China let its yuan weaken below 7 to the dollar on Monday, an 11-year low, adding to broad risk aversion on concerns about the escalation of the U.S.-China trade war.
Investors dumped export-oriented Asian currencies and rushed into safe havens, with the Japanese yen surging to a seven-month high.
Chinese authorities, who had been expected to defend the psychologically important level , allowed the currency to drop to its lowest in the onshore market since the 2008 global financial crisis.
"We've had a pretty meaningful reaction, where 7 in particular was a level that the market was very sensitive to in dollar/CNY. Now that weve broken that, risk appetite has taken a hit," said Brian Daingerfield, head of G10 FX strategy for the Americas at NatWest Markets in Connecticut. "I think there's a sense that President Trump might try and escalate in terms of a reaction if he thinks that this was a deliberate move by the Chinese to try and weaken their currency artificially," Daingerfield said.
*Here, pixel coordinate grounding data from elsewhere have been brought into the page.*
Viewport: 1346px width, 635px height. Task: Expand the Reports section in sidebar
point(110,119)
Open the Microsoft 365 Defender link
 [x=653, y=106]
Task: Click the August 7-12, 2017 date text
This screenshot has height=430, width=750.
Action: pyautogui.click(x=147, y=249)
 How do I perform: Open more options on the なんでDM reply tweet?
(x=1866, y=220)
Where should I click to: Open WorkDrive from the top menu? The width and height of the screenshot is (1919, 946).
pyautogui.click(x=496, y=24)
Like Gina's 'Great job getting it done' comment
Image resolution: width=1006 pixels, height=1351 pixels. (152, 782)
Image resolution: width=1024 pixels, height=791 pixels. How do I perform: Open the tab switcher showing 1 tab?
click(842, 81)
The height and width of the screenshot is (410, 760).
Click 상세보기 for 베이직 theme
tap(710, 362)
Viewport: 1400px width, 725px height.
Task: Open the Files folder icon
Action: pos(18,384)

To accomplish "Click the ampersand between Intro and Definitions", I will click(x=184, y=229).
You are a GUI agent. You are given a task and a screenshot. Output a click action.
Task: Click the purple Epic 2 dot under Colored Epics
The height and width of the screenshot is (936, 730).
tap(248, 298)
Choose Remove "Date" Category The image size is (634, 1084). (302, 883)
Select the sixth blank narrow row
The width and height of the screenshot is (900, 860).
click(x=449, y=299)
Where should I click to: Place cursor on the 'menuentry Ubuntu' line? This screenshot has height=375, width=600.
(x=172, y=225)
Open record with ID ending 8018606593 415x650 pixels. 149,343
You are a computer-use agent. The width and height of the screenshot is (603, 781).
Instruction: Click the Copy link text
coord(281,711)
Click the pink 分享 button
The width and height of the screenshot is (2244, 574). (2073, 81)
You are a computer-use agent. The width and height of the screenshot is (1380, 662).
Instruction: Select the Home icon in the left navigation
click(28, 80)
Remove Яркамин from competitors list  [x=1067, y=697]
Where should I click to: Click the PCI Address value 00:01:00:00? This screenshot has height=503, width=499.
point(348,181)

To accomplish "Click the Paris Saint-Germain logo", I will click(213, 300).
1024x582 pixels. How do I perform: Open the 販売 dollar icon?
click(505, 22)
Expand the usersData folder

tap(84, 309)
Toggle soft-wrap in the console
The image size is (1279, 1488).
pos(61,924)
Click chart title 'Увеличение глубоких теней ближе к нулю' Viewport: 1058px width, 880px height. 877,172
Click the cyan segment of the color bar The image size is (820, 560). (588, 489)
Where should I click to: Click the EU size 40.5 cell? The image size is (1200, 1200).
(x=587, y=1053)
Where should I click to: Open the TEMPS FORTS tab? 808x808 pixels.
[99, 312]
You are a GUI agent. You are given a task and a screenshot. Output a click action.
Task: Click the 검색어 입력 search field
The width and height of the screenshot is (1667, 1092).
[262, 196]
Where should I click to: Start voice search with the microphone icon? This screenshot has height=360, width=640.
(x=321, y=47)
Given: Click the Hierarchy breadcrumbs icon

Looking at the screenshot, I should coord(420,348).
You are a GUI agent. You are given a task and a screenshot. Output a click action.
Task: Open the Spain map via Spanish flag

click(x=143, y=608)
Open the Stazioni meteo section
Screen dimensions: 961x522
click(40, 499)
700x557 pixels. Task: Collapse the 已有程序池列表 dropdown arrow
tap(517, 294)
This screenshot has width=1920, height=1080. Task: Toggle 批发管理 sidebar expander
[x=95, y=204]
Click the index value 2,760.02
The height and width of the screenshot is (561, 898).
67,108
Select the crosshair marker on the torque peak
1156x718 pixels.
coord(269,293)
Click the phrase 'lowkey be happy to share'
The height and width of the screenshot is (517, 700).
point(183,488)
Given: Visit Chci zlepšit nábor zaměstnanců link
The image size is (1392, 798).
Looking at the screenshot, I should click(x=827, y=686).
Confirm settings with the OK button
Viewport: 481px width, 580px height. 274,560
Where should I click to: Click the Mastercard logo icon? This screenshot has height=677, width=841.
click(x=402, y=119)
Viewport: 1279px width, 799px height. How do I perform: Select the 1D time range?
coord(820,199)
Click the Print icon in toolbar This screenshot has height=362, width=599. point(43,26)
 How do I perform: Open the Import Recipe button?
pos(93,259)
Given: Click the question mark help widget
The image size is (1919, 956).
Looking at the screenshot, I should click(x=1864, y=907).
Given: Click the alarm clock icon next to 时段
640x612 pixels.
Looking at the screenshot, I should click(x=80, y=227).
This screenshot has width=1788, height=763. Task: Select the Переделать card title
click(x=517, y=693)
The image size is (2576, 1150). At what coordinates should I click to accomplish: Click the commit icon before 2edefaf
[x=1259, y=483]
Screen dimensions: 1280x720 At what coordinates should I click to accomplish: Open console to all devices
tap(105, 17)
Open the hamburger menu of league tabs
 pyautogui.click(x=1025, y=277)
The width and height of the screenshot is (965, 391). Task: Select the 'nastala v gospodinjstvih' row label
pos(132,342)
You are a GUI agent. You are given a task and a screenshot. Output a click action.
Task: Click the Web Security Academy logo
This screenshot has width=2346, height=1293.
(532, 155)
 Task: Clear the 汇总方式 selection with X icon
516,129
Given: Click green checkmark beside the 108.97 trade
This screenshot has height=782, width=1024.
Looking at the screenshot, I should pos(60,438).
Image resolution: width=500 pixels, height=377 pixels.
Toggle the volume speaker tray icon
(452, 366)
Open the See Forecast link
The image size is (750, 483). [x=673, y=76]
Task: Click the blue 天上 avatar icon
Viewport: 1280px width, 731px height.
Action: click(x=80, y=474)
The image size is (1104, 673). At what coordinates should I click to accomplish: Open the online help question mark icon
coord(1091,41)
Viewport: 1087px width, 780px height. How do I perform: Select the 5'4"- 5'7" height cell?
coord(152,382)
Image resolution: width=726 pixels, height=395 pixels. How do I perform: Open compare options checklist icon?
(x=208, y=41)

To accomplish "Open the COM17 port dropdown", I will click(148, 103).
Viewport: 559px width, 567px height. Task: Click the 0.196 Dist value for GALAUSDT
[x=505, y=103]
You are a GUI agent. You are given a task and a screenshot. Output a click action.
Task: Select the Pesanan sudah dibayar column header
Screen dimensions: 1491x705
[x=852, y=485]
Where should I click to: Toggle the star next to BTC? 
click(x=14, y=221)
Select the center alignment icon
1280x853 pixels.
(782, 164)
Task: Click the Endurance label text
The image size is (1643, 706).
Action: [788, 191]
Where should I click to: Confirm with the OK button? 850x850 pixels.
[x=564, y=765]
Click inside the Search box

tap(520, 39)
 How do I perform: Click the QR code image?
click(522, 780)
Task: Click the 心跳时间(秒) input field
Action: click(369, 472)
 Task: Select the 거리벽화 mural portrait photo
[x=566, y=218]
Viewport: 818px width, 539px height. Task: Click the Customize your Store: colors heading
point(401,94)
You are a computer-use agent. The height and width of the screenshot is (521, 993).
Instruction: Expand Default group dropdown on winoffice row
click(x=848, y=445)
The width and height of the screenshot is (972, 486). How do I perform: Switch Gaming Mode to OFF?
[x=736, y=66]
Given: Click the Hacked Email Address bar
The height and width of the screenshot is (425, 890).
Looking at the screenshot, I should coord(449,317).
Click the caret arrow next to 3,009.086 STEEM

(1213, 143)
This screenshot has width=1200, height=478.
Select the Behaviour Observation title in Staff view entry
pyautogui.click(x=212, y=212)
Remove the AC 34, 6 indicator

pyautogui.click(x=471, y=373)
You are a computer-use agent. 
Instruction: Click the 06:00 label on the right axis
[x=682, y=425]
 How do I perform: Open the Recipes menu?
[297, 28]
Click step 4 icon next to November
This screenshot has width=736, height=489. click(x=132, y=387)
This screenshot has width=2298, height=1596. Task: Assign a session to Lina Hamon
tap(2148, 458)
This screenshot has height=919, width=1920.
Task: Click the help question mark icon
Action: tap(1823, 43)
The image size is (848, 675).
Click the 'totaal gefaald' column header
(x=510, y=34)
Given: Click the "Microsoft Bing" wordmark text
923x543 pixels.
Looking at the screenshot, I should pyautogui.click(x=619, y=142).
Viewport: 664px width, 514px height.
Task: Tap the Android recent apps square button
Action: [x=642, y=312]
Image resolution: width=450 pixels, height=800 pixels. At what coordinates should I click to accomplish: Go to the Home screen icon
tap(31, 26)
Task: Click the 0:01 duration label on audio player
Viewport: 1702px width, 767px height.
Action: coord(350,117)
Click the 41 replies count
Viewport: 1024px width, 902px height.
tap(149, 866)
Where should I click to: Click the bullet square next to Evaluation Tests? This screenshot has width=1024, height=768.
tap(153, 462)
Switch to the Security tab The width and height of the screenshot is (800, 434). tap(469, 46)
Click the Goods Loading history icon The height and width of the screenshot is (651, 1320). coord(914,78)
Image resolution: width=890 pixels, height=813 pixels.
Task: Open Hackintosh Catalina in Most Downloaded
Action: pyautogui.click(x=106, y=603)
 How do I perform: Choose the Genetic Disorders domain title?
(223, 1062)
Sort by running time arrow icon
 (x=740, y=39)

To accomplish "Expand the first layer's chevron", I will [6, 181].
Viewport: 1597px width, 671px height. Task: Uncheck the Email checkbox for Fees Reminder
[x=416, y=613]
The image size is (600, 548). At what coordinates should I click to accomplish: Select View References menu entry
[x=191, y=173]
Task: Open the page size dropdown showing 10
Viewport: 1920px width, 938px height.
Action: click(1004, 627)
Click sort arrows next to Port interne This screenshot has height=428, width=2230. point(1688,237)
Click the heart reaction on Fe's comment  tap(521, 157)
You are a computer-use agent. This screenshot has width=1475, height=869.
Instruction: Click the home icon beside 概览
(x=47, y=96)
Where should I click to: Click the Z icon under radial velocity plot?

Beijing on Friday vowed to fight back against U.S. President Donald Trump's decision to impose 10% tariffs on $300 billion of Chinese imports, ending a month-long trade truce.
Trump on Monday called the Chinese currency move a major violation and currency manipulation.
The escalation of the trade dispute has increased speculation that the United States may act to weaken the greenback, though direct intervention is still viewed as unlikely.
Trump has aimed to weaken the dollar through comments on Twitter that include pressuring the Federal Reserve to cut rates. The greenback dropped 0.86% against the euro as Treasury yields fell and traders priced in more rate cuts this year.
"The whole trade war I think upset the apple cart. It does raise the recession risk," said Win Thin, global head of currency strategy at Brown Brothers Harriman in New York.
Interest rate futures traders are pricing in a 100% chance of a rate cut at the Fed's September meeting, with the odds of a 50 basis point rate cut jumping to 30% on Monday, from only 1.5% on Friday, according to the CME Group's FedWatch tool.
Japan's yen, which investors buy in times of risk aversion, rose to its highest since a January flash crash. The yen was last up 0.59% at 105.95. Japan's top currency diplomat, Yoshiki Takeuchi, warned that Tokyo was ready to intervene if yen gains threatened its export-reliant economy.